Mr Wiedemann said all State farming organisations apart from the PGA attended a recent Grains Research and Development Corporation consultative meeting with GPA.

"As an industry at the national level, the decision has been made to progress a set of standards that growers can use," he said.

"Rather than having 20 or 30 different programs, we would have one set of standards that would be used for access to some of these particular markets, and growers could choose whether they want to use it or not and participate in those markets.

"We've been talking about this for two years," he said.

GRDC chairman Keith Perrett defended the funding of the report, saying it had been driven by industry.

"It was not something that GRDC pushed - we haven't done anything with (the report)," he said.

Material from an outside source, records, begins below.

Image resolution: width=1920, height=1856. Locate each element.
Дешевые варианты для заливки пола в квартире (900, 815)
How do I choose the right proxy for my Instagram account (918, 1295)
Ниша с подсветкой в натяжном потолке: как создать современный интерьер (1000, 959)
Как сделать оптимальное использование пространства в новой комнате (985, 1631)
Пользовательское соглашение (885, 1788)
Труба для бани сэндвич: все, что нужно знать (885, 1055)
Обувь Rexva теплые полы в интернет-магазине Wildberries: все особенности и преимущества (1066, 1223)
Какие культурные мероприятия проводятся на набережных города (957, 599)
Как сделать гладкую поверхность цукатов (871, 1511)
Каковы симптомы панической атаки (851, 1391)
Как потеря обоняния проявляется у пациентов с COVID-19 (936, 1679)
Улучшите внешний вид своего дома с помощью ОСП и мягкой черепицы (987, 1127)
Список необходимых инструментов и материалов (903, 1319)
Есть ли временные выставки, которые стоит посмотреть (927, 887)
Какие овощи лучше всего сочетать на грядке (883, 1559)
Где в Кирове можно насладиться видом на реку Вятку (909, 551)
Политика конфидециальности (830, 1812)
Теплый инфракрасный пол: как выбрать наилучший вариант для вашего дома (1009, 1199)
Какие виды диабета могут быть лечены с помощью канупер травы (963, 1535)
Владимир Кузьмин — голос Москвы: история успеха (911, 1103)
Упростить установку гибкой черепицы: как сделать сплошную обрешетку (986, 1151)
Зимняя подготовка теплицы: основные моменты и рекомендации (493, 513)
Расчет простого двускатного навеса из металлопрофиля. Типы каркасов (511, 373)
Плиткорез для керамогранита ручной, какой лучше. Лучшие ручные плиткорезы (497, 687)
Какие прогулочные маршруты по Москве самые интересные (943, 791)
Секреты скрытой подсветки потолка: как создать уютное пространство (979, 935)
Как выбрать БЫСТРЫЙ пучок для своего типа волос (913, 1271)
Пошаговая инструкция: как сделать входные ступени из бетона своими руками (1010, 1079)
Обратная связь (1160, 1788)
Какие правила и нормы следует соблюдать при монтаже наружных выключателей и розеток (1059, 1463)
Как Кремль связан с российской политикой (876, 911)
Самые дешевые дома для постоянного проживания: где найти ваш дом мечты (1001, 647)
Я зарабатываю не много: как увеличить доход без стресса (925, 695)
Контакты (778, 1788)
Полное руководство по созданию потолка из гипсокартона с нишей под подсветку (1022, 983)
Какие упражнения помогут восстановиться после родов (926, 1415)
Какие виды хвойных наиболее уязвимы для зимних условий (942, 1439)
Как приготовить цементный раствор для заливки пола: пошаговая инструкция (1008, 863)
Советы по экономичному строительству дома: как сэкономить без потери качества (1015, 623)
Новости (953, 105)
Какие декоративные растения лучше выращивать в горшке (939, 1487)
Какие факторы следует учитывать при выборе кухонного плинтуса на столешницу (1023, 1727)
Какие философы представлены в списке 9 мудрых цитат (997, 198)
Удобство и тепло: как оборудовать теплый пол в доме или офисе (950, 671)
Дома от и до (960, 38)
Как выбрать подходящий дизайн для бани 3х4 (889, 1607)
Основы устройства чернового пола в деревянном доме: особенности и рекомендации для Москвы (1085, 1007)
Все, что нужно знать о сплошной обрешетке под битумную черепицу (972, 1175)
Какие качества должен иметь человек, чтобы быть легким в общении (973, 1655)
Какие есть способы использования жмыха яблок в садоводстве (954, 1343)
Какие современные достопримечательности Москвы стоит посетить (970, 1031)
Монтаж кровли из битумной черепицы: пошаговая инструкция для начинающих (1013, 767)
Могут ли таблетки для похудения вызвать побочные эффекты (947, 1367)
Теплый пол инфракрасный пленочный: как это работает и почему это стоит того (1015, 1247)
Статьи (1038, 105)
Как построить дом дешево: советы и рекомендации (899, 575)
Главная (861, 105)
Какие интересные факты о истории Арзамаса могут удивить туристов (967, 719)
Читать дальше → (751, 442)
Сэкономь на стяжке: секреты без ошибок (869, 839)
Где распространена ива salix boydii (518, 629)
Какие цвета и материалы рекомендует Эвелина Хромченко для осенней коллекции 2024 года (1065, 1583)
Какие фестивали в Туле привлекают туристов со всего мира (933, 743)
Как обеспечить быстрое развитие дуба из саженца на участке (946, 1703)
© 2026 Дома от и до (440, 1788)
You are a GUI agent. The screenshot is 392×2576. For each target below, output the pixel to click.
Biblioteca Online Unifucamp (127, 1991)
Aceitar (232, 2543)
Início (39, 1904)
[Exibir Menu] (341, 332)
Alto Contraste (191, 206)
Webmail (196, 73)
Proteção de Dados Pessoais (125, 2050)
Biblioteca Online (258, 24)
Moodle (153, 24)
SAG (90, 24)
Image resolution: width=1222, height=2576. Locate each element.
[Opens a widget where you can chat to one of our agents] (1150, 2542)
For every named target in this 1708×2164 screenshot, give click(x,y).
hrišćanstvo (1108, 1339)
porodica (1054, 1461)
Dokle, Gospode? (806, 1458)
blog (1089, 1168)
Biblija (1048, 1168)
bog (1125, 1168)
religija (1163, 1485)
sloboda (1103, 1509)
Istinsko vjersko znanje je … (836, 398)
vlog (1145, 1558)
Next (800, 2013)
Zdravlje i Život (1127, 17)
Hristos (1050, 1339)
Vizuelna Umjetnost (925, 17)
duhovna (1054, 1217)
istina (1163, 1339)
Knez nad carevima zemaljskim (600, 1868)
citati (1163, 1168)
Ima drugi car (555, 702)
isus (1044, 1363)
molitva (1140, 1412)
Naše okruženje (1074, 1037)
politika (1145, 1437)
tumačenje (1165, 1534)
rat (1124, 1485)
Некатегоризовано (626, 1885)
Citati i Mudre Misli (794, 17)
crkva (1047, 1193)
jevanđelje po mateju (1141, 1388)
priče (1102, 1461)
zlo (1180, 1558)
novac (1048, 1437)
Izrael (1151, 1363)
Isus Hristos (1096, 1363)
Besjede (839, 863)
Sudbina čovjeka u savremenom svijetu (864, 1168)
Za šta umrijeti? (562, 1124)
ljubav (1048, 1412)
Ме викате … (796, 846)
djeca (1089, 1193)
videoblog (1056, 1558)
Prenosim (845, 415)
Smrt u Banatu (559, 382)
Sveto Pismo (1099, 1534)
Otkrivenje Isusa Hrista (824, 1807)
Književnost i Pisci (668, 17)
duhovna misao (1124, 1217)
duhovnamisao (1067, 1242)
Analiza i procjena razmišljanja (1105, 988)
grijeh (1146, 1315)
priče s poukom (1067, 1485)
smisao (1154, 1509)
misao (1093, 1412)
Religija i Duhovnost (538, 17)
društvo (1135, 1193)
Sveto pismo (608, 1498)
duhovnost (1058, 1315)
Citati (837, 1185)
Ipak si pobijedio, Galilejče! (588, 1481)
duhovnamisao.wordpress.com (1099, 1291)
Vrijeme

"All we have said is that to have a proper stewardship program you probably need some research underpinning what you are doing in this program - how do you do certain things and how do you manage certain issues.

"That's where we would come in. "If (a stewardship program) meant getting access to chemicals, getting access to farms the way we want to, then it's just another layer we would have to deal with, unfortunately - but at the moment there is no need."

Mr Perrett said some industry leaders believed a stewardship program would be imposed on the industry if a voluntary program was not driven by growers.

"Yes, there is that potential - some leaders have the view that if we don't do something at some stage down the track there will be a system imposed on us," he said.

"Their logic is, if we get in first and do a stewardship program that supports the way we want to do business, then we are better off doing it ourselves than have it imposed on us - there is probably logic in that.

"If the industry comes to us, it doesn't have to be unanimous, but it has to be a strong view - we will support them in this underpinning research. If industry decides they don't want to do it, that's their choice."

WAFarmers grains section president Kim Simpson refuted Mr Wiedemann's statement that WAFarmers was in support of the proposal, saying the grains council had not yet studied the full details of the report.